Article 361 provides that the President and State Governors are “not answerable to any court for the exercise and performance of the powers and duties” of their office. No criminal proceedings can be started or continued against them during their term, and no court can issue an arrest warrant against them while they serve.9Ministry of External Affairs.
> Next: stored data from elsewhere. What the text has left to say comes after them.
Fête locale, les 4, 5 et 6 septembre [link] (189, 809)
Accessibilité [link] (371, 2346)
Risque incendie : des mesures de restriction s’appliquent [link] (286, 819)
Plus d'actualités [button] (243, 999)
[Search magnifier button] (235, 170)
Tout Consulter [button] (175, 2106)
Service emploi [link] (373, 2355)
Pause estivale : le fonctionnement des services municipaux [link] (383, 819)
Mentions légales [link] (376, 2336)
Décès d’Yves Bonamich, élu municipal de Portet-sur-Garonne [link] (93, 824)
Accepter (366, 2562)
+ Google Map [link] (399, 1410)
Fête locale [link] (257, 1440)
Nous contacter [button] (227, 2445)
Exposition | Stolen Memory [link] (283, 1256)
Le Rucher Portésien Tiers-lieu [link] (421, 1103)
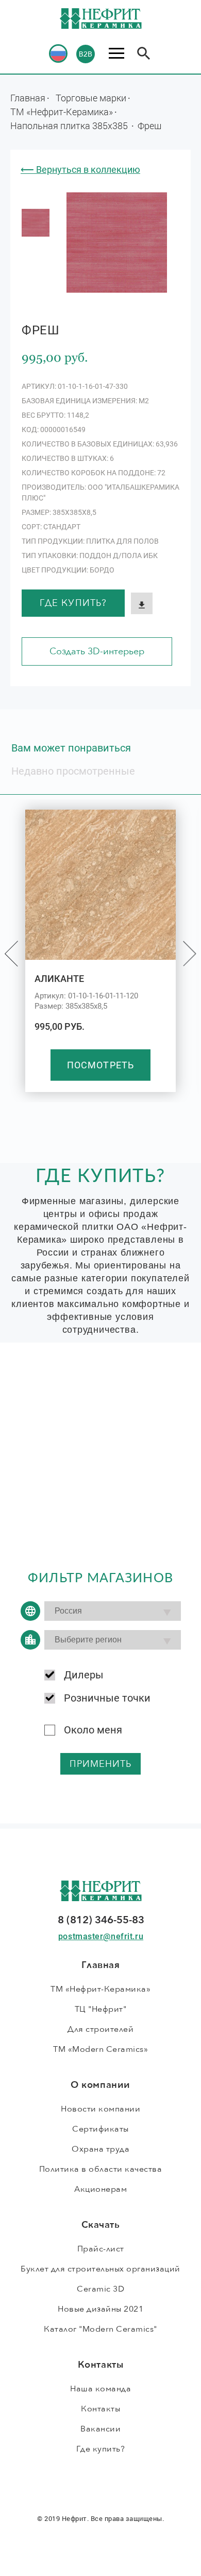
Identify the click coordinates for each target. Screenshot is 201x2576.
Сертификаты (100, 2129)
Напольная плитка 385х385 (70, 125)
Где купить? (73, 603)
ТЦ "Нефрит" (101, 2009)
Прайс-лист (100, 2249)
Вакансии (100, 2429)
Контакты (100, 2408)
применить (101, 1764)
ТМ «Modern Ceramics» (100, 2049)
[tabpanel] (35, 222)
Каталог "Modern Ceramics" (100, 2329)
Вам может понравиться (71, 748)
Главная (27, 98)
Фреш (149, 125)
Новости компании (100, 2109)
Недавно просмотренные (73, 771)
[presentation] (11, 954)
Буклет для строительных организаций (100, 2269)
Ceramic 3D (100, 2289)
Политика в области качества (100, 2169)
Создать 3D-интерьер (96, 651)
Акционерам (100, 2189)
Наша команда (100, 2388)
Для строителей (100, 2029)
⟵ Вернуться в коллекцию (80, 169)
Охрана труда (100, 2149)
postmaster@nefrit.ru (100, 1936)
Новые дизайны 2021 (100, 2309)
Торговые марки (91, 98)
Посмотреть (100, 1065)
The Constitution of India – Article 361 These protections exist to keep the executive branch from being bogged down in litigation, not to place these individuals permanently beyond the law. The immunity ends when they leave office, and civil proceedings can still be initiated with two months’ notice even during their term.
Foreign diplomats and ambassadors enjoy immunity from Indian civil and criminal courts under the Diplomatic Relations (Vienna Convention) Act of 1972, which gives the Vienna Convention the force of law in India.10Ministry of External Affairs. The Diplomatic Relations (Vienna Convention) Act, 1972 This is standard international practice, not a uniquely Indian exception, and it allows diplomatic representatives to function without fear of legal harassment by the host country.
Article 33 authorizes Parliament to restrict or limit fundamental rights, including Article 14, for members of the armed forces, police forces responsible for public order, and personnel employed in intelligence or counter-intelligence agencies. The purpose is to “ensure the proper discharge of their duties and the maintenance of discipline.”11Constitution of India. Article 33 – Power of Parliament to Modify the Rights Conferred by This Part in Their Application to Forces Parliament must pass specific legislation to implement these restrictions; Article 33 alone does not automatically curtail anyone’s rights.
Article 31C shields certain laws from Article 14 challenges when those laws give effect to the Directive Principles of State Policy in Part IV of the Constitution. If Parliament enacts legislation aimed at securing goals like equitable distribution of resources or preventing concentration of wealth, that legislation cannot be struck down simply because it infringes the equality guarantee or the freedoms under Article 19.12Indian Kanoon. Constitution of India – Article 31C This exception reflects a deliberate constitutional choice to prioritize broad social welfare objectives over individual equality claims in specific, defined circumstances.
A right without an enforcement mechanism is just a suggestion. The Constitution provides two direct routes for challenging Article 14 violations. Article 32 guarantees the right to approach the Supreme Court for enforcement of fundamental rights. The Court can issue writs including habeas corpus (to free someone unlawfully detained), mandamus (to compel a public authority to perform its duty), prohibition and certiorari (to restrain or quash orders from lower courts), and quo warranto (to challenge someone’s right to hold a public office).13Indian Kanoon. Article 32 in Constitution of India
Article 226 provides a parallel power to the High Courts, which can issue the same types of writs within their territorial jurisdiction for enforcement of fundamental rights and “for any other purpose.”14Constitution of India. India Constitution Article 226 – Power of High Courts to Issue Certain Writs In practice, most Article 14 challenges begin in the High Court under Article 226, since the High Courts are geographically closer and more accessible than the Supreme Court in New Delhi. The Supreme Court route under Article 32 is often reserved for cases of particular national importance or where the High Court has not provided adequate relief.
The typical remedy when a court finds an Article 14 violation is to strike down the offending law or quash the arbitrary government action. Courts can also issue directions to the government to reformulate a policy in a non-discriminatory manner. Dr. B.R. Ambedkar described Article 32 as the “heart and soul” of the Constitution, and its availability ensures that Article 14 remains an enforceable guarantee rather than aspirational language.